- [THE PROBLEM] Rewrite the entries starting at the beginning and ending at the line that contains "pos(189,36)", replacing "perform" with "carry out" and leaving everything else unchanged.

##########

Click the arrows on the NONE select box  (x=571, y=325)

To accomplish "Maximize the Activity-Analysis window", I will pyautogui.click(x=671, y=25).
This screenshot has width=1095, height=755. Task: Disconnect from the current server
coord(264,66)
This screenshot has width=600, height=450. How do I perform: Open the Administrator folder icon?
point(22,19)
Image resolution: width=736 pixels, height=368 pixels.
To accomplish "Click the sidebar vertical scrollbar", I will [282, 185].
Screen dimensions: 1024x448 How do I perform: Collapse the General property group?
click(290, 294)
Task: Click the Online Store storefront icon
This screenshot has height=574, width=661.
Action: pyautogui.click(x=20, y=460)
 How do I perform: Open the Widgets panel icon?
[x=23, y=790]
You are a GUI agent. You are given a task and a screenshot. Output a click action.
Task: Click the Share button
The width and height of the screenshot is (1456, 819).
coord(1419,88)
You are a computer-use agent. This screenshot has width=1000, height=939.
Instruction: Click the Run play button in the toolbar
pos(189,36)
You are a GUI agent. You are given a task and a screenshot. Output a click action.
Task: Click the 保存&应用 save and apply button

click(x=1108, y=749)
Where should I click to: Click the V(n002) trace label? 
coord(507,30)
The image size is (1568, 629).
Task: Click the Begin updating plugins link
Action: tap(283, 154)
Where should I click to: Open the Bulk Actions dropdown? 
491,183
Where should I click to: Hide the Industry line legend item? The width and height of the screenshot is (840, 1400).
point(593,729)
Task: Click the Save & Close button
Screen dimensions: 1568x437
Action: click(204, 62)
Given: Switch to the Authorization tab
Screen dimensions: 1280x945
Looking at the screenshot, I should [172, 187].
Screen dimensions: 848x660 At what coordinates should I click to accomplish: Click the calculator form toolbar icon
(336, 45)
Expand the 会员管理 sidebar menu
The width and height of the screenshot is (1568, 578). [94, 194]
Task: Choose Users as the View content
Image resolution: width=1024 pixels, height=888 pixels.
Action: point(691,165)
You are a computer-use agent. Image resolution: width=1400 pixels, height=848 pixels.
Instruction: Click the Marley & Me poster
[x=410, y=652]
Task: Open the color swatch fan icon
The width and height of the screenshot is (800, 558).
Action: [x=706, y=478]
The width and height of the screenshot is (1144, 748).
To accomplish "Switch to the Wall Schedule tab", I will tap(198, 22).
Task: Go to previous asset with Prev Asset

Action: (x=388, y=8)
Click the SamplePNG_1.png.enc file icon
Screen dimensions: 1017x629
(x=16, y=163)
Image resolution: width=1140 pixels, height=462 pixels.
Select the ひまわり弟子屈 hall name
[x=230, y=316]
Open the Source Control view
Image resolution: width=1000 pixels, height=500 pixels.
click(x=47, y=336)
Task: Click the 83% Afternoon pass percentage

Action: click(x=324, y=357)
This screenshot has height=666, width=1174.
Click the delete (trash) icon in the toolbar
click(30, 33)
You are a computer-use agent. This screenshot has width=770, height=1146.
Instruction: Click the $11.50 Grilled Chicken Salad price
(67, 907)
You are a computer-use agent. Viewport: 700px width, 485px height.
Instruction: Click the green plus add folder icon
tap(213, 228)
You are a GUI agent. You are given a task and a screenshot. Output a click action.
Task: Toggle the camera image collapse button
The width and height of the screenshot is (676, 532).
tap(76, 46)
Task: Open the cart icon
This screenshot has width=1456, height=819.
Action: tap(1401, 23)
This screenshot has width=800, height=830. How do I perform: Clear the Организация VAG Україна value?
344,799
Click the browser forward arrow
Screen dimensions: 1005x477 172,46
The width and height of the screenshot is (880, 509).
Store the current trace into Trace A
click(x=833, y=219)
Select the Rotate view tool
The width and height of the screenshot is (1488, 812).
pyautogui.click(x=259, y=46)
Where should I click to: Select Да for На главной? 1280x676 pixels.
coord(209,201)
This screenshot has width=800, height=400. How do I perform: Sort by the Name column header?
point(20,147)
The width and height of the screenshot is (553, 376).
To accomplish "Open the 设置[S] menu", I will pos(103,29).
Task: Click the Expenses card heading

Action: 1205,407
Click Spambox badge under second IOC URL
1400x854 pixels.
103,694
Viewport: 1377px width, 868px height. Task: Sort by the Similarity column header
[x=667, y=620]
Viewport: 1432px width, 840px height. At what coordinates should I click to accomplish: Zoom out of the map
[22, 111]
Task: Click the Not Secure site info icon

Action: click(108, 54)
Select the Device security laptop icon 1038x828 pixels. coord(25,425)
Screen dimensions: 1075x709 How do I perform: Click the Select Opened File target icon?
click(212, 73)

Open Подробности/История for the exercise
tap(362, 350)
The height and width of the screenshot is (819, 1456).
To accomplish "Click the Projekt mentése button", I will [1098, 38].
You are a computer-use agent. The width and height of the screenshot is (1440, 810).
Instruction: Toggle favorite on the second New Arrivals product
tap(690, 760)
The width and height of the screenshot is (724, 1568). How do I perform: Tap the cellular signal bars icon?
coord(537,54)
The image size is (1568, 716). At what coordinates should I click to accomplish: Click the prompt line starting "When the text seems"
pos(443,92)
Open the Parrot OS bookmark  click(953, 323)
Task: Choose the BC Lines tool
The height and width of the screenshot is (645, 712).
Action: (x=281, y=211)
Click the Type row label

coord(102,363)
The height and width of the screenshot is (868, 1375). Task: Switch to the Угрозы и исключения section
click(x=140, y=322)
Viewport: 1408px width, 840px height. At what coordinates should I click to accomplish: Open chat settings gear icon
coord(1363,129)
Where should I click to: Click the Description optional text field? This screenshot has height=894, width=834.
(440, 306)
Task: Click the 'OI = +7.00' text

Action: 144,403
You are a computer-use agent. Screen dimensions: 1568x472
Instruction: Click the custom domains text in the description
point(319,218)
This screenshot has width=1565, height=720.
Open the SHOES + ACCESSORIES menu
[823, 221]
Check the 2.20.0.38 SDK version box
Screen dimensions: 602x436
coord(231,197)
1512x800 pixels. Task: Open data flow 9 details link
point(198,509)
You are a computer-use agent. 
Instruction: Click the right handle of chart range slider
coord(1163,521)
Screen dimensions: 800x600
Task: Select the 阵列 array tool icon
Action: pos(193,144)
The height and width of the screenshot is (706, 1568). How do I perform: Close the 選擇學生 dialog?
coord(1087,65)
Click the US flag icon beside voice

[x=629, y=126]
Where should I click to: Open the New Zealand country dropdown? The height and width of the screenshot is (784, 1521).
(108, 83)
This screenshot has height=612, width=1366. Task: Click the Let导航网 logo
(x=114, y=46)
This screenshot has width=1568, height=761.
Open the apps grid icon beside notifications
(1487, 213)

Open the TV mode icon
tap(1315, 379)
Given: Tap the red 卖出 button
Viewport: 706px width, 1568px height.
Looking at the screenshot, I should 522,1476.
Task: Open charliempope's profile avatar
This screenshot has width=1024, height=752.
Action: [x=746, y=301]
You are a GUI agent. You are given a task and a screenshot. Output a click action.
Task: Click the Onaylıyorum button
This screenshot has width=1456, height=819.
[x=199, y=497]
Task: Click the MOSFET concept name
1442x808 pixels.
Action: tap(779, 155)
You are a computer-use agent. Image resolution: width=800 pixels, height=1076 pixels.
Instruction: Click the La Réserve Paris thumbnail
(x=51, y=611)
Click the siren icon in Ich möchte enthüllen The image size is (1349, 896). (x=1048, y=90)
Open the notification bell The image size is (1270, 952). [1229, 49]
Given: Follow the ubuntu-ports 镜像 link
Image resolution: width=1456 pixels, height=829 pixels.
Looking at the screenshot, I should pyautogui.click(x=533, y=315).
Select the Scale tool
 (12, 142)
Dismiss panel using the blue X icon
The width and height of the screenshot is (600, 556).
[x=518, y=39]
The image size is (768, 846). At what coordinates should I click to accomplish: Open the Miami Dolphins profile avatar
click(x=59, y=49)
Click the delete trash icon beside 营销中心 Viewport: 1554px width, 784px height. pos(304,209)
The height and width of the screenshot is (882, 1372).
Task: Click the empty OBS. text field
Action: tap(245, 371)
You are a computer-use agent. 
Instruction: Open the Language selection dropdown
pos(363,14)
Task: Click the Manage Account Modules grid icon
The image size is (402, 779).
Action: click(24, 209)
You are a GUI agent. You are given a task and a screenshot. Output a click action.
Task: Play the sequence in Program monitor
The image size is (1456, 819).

##########

- [RESULT OF THIS EXERCISE]
Click the arrows on the NONE select box  (x=571, y=325)

To accomplish "Maximize the Activity-Analysis window", I will pyautogui.click(x=671, y=25).
This screenshot has width=1095, height=755. Task: Disconnect from the current server
coord(264,66)
This screenshot has width=600, height=450. How do I carry out: Open the Administrator folder icon?
point(22,19)
Image resolution: width=736 pixels, height=368 pixels.
To accomplish "Click the sidebar vertical scrollbar", I will [282, 185].
Screen dimensions: 1024x448 How do I carry out: Collapse the General property group?
click(290, 294)
Task: Click the Online Store storefront icon
This screenshot has height=574, width=661.
Action: pyautogui.click(x=20, y=460)
 How do I carry out: Open the Widgets panel icon?
[x=23, y=790]
You are a GUI agent. You are given a task and a screenshot. Output a click action.
Task: Click the Share button
The width and height of the screenshot is (1456, 819).
coord(1419,88)
You are a computer-use agent. This screenshot has width=1000, height=939.
Instruction: Click the Run play button in the toolbar
pos(189,36)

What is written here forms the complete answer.